English photographer

Martin Laroche, born William Henry Silvester, (15 September 1814 – 10 November 1886) was an early English professional photographer who successfully challenged William Fox Talbot's patent on the calotype and effected a liberalisation in professional practice, research and development that catalysed the development of photography in the nineteenth century.

==Life==
Born in Lambeth, he started work as a jeweller. He married Angelique Samson, in the mid–1830s. By 1851 the couple had five children and Laroche had changed his name, occupying studios in Oxford Street, London and describing himself as a "Daguerreotype artist". He exhibited at The Great Exhibition (1851) and is said to photographed Queen Victoria and actor Charles Kean, though none of the photographs is extant.

==Talbot v.

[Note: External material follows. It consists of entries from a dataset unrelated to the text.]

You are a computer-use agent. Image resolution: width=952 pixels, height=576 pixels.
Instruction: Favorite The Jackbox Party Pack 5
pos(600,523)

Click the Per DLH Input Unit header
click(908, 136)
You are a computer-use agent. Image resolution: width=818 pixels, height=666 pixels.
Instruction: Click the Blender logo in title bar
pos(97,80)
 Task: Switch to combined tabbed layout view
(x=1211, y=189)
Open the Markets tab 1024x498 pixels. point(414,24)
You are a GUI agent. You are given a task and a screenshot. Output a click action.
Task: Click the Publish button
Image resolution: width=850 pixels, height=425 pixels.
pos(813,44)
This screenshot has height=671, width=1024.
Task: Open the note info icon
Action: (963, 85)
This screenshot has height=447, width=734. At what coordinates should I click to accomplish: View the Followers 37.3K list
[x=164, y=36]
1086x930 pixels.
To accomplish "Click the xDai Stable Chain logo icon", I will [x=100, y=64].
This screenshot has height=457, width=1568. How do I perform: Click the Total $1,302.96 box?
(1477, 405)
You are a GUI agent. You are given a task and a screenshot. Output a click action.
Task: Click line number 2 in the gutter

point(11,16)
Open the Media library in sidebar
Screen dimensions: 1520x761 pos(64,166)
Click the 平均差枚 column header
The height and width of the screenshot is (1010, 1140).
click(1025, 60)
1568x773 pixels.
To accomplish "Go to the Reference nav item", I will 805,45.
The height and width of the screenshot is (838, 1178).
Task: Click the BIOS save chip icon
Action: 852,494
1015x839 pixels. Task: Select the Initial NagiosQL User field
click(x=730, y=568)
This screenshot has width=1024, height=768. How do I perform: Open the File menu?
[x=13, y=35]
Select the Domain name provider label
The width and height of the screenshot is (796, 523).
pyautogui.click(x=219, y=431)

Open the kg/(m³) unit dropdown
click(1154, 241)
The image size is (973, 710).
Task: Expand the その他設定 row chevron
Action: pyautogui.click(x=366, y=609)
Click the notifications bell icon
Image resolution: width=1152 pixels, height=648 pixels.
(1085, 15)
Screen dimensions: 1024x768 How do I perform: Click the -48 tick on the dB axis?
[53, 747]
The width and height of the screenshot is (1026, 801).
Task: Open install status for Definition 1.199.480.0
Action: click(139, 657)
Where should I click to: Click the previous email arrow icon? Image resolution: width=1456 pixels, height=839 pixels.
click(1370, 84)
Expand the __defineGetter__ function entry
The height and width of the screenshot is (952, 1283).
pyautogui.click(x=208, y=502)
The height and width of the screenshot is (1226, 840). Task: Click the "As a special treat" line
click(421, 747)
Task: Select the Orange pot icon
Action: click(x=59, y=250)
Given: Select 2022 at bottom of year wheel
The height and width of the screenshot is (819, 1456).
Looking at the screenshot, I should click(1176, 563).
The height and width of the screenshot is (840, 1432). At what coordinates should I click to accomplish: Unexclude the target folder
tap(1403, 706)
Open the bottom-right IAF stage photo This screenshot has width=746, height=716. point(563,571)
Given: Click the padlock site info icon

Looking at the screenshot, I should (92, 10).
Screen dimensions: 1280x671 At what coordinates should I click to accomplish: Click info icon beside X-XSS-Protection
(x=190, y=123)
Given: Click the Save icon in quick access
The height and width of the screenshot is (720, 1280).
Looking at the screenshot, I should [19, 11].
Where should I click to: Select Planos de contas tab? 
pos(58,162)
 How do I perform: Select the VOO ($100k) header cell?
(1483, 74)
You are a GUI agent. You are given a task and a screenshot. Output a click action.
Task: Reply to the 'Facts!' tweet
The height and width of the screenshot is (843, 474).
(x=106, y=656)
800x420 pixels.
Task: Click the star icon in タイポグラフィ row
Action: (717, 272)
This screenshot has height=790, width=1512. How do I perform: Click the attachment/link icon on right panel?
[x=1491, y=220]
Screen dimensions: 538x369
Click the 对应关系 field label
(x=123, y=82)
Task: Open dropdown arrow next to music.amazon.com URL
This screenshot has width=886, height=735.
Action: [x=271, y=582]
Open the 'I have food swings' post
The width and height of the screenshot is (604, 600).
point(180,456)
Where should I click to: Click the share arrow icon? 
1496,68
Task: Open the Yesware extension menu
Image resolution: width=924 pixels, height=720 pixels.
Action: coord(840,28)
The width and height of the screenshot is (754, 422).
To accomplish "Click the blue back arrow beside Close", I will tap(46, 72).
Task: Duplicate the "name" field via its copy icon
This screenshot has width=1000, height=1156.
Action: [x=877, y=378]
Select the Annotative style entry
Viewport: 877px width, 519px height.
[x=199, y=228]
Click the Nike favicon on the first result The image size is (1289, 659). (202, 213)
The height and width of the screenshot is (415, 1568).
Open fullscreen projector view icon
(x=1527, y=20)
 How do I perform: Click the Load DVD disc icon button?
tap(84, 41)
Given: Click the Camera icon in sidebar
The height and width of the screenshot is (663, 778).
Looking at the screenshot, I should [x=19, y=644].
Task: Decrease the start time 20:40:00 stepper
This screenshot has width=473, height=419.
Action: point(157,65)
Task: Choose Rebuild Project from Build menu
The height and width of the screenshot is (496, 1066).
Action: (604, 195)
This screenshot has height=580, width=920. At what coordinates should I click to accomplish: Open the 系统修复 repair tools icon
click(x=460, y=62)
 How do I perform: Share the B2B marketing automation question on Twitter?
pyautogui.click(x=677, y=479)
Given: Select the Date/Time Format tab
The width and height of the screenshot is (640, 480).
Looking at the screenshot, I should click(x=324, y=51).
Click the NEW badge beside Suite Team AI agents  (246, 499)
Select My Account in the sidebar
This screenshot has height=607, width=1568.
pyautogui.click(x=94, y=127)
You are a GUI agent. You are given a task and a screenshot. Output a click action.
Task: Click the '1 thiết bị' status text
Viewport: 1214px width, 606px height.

Laroche==

In 1854, Laroche deliberately fomented a conflict with Talbot by advertising that he was using Frederick Scott Archer's collodion process which Talbot regarded as in breach of his own patent. There are some claims that Laroche had worked with Archer on its development. Others believe the two were introduced by a common friend, photographer William Peirce. Talbot brought a legal action against Laroche for £5,000 but the claim failed. However, Laroche was left with legal costs of £400-£500 though these were raised by public subscription.

==Later life==
Laroche continued in Oxford Street until the early 1860s and then moved to Birmingham where he died.

==Bibliography==
- Wood, R. D. (1975). "The Calotype Patent Lawsuit of Talbot v. Laroche 1854"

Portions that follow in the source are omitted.